▶ **SUPPLIED RECORDS**:
-- BEGIN --
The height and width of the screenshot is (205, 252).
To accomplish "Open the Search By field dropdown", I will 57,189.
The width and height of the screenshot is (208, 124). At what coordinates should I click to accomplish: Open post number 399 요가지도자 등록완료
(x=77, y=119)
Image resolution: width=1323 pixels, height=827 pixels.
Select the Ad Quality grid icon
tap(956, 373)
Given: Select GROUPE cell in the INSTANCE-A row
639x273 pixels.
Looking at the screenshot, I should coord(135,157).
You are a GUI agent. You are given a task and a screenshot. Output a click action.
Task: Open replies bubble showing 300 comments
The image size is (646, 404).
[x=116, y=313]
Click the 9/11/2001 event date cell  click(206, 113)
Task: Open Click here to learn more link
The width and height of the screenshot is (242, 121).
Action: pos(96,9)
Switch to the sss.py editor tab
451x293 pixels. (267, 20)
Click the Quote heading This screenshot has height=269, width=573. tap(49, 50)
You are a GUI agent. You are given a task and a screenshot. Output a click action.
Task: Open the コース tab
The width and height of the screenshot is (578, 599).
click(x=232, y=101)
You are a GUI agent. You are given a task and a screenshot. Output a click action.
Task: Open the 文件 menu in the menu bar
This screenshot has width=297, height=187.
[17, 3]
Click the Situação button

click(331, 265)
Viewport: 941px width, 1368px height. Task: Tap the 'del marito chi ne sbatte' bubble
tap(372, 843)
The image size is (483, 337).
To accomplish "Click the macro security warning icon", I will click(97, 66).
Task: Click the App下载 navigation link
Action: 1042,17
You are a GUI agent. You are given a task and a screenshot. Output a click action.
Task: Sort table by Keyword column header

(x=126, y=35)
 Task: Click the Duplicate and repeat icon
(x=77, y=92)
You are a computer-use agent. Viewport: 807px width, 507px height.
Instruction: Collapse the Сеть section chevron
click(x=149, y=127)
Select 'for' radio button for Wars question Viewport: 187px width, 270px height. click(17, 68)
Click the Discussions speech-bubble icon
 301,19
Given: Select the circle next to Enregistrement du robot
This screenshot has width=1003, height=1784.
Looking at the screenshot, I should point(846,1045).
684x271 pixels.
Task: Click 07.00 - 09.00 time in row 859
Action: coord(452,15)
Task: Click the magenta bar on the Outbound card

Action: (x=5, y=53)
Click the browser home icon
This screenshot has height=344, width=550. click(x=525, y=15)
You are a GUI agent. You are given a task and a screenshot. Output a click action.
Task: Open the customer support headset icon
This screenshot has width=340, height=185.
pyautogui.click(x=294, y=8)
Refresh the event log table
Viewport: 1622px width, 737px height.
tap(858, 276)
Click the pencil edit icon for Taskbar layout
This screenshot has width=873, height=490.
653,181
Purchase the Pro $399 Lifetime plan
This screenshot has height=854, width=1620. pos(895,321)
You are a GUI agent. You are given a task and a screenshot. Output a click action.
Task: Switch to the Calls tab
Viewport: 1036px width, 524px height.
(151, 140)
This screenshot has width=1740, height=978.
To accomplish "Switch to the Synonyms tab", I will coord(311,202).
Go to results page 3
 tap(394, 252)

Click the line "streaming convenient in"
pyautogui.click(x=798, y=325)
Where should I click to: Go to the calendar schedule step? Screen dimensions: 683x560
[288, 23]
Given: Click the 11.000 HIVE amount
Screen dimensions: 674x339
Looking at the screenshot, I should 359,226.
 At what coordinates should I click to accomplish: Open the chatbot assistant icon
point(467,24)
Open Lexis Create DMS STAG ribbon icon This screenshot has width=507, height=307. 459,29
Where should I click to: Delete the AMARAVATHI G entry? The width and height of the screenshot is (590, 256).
-- END --
▶ **GIVEN INSTRUCTION**:
Output every line of the listing above as a JSON list of strings, one string per line, leaving out blank lines.

▶ **WRITTEN RESPONSE**:
[
  "The height and width of the screenshot is (205, 252).",
  "To accomplish \"Open the Search By field dropdown\", I will 57,189.",
  "The width and height of the screenshot is (208, 124). At what coordinates should I click to accomplish: Open post number 399 요가지도자 등록완료",
  "(x=77, y=119)",
  "Image resolution: width=1323 pixels, height=827 pixels.",
  "Select the Ad Quality grid icon",
  "tap(956, 373)",
  "Given: Select GROUPE cell in the INSTANCE-A row",
  "639x273 pixels.",
  "Looking at the screenshot, I should coord(135,157).",
  "You are a GUI agent. You are given a task and a screenshot. Output a click action.",
  "Task: Open replies bubble showing 300 comments",
  "The image size is (646, 404).",
  "[x=116, y=313]",
  "Click the 9/11/2001 event date cell  click(206, 113)",
  "Task: Open Click here to learn more link",
  "The width and height of the screenshot is (242, 121).",
  "Action: pos(96,9)",
  "Switch to the sss.py editor tab",
  "451x293 pixels. (267, 20)",
  "Click the Quote heading This screenshot has height=269, width=573. tap(49, 50)",
  "You are a GUI agent. You are given a task and a screenshot. Output a click action.",
  "Task: Open the コース tab",
  "The width and height of the screenshot is (578, 599).",
  "click(x=232, y=101)",
  "You are a GUI agent. You are given a task and a screenshot. Output a click action.",
  "Task: Open the 文件 menu in the menu bar",
  "This screenshot has width=297, height=187.",
  "[17, 3]",
  "Click the Situação button",
  "click(331, 265)",
  "Viewport: 941px width, 1368px height. Task: Tap the 'del marito chi ne sbatte' bubble",
  "tap(372, 843)",
  "The image size is (483, 337).",
  "To accomplish \"Click the macro security warning icon\", I will click(97, 66).",
  "Task: Click the App下载 navigation link",
  "Action: 1042,17",
  "You are a GUI agent. You are given a task and a screenshot. Output a click action.",
  "Task: Sort table by Keyword column header",
  "(x=126, y=35)",
  " Task: Click the Duplicate and repeat icon",
  "(x=77, y=92)",
  "You are a computer-use agent. Viewport: 807px width, 507px height.",
  "Instruction: Collapse the Сеть section chevron",
  "click(x=149, y=127)",
  "Select 'for' radio button for Wars question Viewport: 187px width, 270px height. click(17, 68)",
  "Click the Discussions speech-bubble icon",
  " 301,19",
  "Given: Select the circle next to Enregistrement du robot",
  "This screenshot has width=1003, height=1784.",
  "Looking at the screenshot, I should point(846,1045).",
  "684x271 pixels.",
  "Task: Click 07.00 - 09.00 time in row 859",
  "Action: coord(452,15)",
  "Task: Click the magenta bar on the Outbound card",
  "Action: (x=5, y=53)",
  "Click the browser home icon",
  "This screenshot has height=344, width=550. click(x=525, y=15)",
  "You are a GUI agent. You are given a task and a screenshot. Output a click action.",
  "Task: Open the customer support headset icon",
  "This screenshot has width=340, height=185.",
  "pyautogui.click(x=294, y=8)",
  "Refresh the event log table",
  "Viewport: 1622px width, 737px height.",
  "tap(858, 276)",
  "Click the pencil edit icon for Taskbar layout",
  "This screenshot has width=873, height=490.",
  "653,181",
  "Purchase the Pro $399 Lifetime plan",
  "This screenshot has height=854, width=1620. pos(895,321)",
  "You are a GUI agent. You are given a task and a screenshot. Output a click action.",
  "Task: Switch to the Calls tab",
  "Viewport: 1036px width, 524px height.",
  "(151, 140)",
  "This screenshot has width=1740, height=978.",
  "To accomplish \"Switch to the Synonyms tab\", I will coord(311,202).",
  "Go to results page 3",
  " tap(394, 252)",
  "Click the line \"streaming convenient in\"",
  "pyautogui.click(x=798, y=325)",
  "Where should I click to: Go to the calendar schedule step? Screen dimensions: 683x560",
  "[288, 23]",
  "Given: Click the 11.000 HIVE amount",
  "Screen dimensions: 674x339",
  "Looking at the screenshot, I should 359,226.",
  " At what coordinates should I click to accomplish: Open the chatbot assistant icon",
  "point(467,24)",
  "Open Lexis Create DMS STAG ribbon icon This screenshot has width=507, height=307. 459,29",
  "Where should I click to: Delete the AMARAVATHI G entry? The width and height of the screenshot is (590, 256)."
]